Mientras millones de españoles enfrentan el verano con inseguridad y crisis migratoria, Pedro Sánchez se ha atrincherado en su palacio vacacional de La Mareta (Lanzarote) con un despliegue digno de un jefe de Estado en alerta máxima. Según reveló La Razón, agentes de la Guardia Civil fueron ordenados a borrar mensajes insultantes escritos en la arena antes de la llegada del presidente el pasado 2 de agosto.
Uno de los mensajes eliminados («Pedro Sánchez, hijo de puta») apareció en una de las playas cercanas a la residencia oficial. Seis agentes tuvieron que encargarse de borrar la frase para evitar cualquier incidente visual incómodo para el presidente o su familia. La prioridad, según fuentes del dispositivo, no sólo es proteger la integridad física del líder socialista, sino garantizarle unas vacaciones sin sobresaltos mediáticos ni ciudadanos.
La Mareta se ha convertido en el nuevo símbolo del aislamiento de Sánchez respecto a la ciudadanía. El complejo, que dispone de varias residencias, piscinas, gimnasio, pista de tenis y más de 10.000 metros cuadrados de jardines, está siendo protegido por más de 40 agentes, incluyendo unidades del Grupo Especial de Actividades Subacuáticas (GEAS), los GRS de la Guardia Civil y servicios aéreos de vigilancia.
Aunque no se ha cerrado el acceso público al mar, cada zona cercana al presidente es minuciosamente inspeccionada antes de que él o su entorno se acerquen a la playa. La vigilancia incluye el uso de vehículos camuflados blindados, patrullas encubiertas y alertas permanentes al helicóptero Super Puma presidencial, por si se requiere movilidad inmediata o evacuación.
El dispositivo, descrito por fuentes consultadas por La Razón como «el más grande desde que Sánchez es presidente», no sólo busca evitar atentados o incidentes, sino también cualquier imagen, pancarta, fotografía o manifestación de repudio que pueda empañar el descanso del presidente tras una temporada marcada por los escándalos de corrupción del PSOE y la detención de Santos Cerdán.
Además, el presidente ha prohibido expresamente que se le fotografíe en sus actividades privadas durante estas vacaciones. Cualquier ciudadano que intente captarlo desde la playa o un dron puede enfrentarse a consecuencias legales, según las indicaciones internas filtradas.
Pero La Mareta no sólo es un lugar de descanso. Sánchez ha convertido el complejo en cuartel general de su operación política de verano, con reuniones previstas con Salvador Illa, Fernando Grande-Marlaska y el presidente canario Fernando Clavijo, o incluso el expresidente Zapatero, en el marco de una reconfiguración de su Ejecutivo y sus alianzas parlamentarias.

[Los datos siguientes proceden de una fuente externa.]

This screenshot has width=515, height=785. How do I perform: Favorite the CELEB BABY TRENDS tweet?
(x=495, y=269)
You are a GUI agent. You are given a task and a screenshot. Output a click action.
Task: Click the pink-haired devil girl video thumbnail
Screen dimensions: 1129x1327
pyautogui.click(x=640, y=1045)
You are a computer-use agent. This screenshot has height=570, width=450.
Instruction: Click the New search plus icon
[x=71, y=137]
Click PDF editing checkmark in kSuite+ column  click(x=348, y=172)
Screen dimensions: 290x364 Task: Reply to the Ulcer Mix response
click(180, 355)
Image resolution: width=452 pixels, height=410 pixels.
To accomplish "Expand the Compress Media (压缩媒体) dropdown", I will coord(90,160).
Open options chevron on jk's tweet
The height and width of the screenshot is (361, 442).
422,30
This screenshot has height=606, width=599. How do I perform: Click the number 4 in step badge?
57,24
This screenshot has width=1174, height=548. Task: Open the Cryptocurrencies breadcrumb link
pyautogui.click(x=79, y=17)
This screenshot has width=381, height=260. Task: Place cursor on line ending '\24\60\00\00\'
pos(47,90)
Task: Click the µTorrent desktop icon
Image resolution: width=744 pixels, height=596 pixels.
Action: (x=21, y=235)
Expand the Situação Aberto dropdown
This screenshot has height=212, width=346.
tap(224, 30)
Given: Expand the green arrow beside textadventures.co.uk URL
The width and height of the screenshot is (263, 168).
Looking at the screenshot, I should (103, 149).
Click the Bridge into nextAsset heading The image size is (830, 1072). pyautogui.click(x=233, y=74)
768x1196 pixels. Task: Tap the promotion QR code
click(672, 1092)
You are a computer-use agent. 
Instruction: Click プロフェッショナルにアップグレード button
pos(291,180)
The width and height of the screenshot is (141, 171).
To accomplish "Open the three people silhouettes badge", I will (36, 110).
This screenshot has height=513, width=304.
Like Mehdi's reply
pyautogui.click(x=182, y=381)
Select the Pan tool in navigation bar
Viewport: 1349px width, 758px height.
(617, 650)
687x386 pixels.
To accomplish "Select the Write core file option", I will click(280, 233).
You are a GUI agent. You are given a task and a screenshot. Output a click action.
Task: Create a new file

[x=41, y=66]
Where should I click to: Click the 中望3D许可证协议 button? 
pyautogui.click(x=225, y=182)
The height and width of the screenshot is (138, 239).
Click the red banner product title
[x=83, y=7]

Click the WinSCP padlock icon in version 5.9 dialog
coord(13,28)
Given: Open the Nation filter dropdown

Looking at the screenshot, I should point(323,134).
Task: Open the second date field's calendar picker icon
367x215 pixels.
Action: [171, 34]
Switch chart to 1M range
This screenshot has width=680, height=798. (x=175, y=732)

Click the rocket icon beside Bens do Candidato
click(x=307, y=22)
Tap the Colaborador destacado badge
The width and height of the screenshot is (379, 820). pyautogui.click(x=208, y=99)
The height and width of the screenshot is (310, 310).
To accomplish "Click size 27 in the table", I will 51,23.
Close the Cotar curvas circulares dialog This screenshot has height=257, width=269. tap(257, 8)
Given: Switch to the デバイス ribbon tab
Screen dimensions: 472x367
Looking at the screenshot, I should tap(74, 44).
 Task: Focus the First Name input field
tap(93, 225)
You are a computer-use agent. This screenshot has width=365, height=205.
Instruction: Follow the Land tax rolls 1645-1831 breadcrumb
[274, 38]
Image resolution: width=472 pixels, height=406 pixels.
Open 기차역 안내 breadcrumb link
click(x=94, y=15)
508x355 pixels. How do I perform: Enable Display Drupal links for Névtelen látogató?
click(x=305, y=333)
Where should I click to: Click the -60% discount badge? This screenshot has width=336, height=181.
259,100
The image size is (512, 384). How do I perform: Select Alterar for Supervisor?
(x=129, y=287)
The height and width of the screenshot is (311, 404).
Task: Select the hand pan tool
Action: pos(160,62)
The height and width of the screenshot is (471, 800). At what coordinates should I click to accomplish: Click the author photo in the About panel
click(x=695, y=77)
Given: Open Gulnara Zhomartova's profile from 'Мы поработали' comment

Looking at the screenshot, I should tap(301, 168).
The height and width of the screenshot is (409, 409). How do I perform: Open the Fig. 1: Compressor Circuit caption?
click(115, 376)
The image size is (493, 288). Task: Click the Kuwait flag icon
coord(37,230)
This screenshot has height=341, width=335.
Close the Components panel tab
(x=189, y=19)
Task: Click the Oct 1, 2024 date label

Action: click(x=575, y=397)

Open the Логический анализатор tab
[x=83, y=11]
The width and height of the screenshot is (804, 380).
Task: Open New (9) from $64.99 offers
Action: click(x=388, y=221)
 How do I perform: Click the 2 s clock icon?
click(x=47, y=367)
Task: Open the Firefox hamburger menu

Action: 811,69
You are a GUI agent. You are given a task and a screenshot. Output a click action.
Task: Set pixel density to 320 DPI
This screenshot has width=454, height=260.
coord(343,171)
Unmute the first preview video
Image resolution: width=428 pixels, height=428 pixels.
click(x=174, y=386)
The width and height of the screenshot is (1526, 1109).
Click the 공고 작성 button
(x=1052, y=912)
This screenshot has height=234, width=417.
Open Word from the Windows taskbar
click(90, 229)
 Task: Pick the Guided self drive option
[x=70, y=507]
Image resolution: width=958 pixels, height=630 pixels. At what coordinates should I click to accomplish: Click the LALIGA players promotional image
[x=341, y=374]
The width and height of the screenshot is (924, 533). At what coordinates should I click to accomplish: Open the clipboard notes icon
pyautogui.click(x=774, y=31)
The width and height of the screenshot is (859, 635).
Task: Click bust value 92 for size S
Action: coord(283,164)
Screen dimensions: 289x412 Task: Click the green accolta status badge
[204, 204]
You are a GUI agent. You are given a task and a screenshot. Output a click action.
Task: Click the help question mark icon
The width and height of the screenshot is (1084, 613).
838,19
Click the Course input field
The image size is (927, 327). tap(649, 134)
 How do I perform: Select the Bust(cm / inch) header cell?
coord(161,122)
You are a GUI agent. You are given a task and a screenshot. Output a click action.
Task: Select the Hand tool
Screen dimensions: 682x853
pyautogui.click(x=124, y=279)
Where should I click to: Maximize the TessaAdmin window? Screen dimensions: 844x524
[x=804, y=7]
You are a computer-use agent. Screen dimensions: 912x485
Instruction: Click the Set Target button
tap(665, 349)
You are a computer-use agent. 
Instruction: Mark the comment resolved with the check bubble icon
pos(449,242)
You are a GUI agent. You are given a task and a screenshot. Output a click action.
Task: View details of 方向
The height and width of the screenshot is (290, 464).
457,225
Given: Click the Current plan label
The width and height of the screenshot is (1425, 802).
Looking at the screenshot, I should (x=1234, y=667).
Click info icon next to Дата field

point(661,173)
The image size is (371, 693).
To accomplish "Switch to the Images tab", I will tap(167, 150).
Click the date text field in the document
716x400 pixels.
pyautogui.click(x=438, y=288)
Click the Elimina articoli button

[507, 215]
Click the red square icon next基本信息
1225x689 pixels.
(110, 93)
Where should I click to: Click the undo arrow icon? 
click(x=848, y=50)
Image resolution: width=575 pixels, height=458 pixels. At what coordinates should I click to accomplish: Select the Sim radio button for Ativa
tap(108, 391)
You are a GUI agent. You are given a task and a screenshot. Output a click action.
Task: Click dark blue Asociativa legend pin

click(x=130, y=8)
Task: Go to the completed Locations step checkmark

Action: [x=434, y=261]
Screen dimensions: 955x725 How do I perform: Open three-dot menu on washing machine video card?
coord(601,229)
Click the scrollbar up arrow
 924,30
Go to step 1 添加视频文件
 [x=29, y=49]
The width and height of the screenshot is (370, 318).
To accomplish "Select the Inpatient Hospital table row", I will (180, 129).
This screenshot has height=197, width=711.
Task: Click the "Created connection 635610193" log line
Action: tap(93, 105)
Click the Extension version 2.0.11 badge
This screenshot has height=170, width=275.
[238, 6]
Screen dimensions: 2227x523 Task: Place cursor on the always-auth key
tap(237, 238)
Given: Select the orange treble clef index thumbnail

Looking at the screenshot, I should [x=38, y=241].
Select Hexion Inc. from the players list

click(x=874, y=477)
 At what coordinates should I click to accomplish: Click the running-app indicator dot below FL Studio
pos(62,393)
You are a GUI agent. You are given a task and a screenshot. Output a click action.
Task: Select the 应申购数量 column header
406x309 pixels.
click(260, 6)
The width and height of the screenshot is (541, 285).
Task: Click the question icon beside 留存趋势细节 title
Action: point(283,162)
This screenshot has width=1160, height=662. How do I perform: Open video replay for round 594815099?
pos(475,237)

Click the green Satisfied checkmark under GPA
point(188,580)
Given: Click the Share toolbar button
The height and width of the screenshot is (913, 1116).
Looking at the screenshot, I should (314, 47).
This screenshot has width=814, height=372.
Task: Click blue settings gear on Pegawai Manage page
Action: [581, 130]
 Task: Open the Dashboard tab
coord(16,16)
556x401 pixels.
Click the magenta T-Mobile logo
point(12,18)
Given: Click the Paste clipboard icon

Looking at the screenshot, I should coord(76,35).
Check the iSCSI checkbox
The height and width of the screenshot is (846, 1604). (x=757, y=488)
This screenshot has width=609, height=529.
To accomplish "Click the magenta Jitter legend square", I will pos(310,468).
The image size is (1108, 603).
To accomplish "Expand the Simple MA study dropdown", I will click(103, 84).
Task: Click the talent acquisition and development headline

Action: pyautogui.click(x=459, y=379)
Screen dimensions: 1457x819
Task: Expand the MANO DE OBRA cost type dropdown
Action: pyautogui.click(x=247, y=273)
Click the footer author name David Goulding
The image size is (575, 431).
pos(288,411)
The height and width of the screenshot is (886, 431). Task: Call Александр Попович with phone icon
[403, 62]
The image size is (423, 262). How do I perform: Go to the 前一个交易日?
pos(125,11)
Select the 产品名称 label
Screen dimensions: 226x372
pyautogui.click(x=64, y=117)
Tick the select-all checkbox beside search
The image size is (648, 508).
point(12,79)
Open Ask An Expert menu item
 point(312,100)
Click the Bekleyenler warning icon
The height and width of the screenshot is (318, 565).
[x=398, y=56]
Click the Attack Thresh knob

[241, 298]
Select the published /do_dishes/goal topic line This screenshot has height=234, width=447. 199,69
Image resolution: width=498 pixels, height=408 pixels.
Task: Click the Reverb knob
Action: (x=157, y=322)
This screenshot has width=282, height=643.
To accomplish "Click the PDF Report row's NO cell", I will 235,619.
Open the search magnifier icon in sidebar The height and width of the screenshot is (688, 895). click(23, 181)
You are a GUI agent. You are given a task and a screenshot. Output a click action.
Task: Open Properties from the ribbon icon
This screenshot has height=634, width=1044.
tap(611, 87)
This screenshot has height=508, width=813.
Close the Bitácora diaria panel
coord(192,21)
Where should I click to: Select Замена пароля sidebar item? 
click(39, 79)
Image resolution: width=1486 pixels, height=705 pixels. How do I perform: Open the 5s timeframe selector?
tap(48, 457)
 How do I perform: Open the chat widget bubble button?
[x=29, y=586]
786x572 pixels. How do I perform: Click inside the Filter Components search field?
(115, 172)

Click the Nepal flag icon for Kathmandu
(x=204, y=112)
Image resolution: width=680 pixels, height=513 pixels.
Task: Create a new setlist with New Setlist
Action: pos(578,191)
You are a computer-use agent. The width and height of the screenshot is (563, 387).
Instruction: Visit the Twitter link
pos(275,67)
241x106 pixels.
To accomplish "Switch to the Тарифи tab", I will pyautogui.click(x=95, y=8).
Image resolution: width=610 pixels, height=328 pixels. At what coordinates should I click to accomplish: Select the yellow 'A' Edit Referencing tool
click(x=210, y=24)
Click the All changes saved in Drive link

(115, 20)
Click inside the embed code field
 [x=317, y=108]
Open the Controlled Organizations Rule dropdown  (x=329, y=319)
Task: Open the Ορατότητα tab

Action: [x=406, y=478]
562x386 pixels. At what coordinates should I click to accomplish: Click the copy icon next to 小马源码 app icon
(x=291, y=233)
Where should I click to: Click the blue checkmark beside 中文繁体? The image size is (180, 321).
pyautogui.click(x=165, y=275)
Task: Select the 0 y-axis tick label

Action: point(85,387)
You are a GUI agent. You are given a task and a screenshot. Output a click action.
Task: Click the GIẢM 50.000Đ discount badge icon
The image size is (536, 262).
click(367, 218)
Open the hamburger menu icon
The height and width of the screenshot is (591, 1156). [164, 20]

La Mareta, cedida por el rey Hussein de Jordania a Juan Carlos I, y habilitada como residencia oficial en tiempos de Rajoy, se ha convertido en el símbolo de la desconexión de Pedro Sánchez respecto a la realidad nacional. Mientras los ciudadanos soportan colas en los hospitales, precios disparados y una ola de criminalidad creciente, el presidente disfruta del mar bajo control militar y de playas ideológicamente filtradas.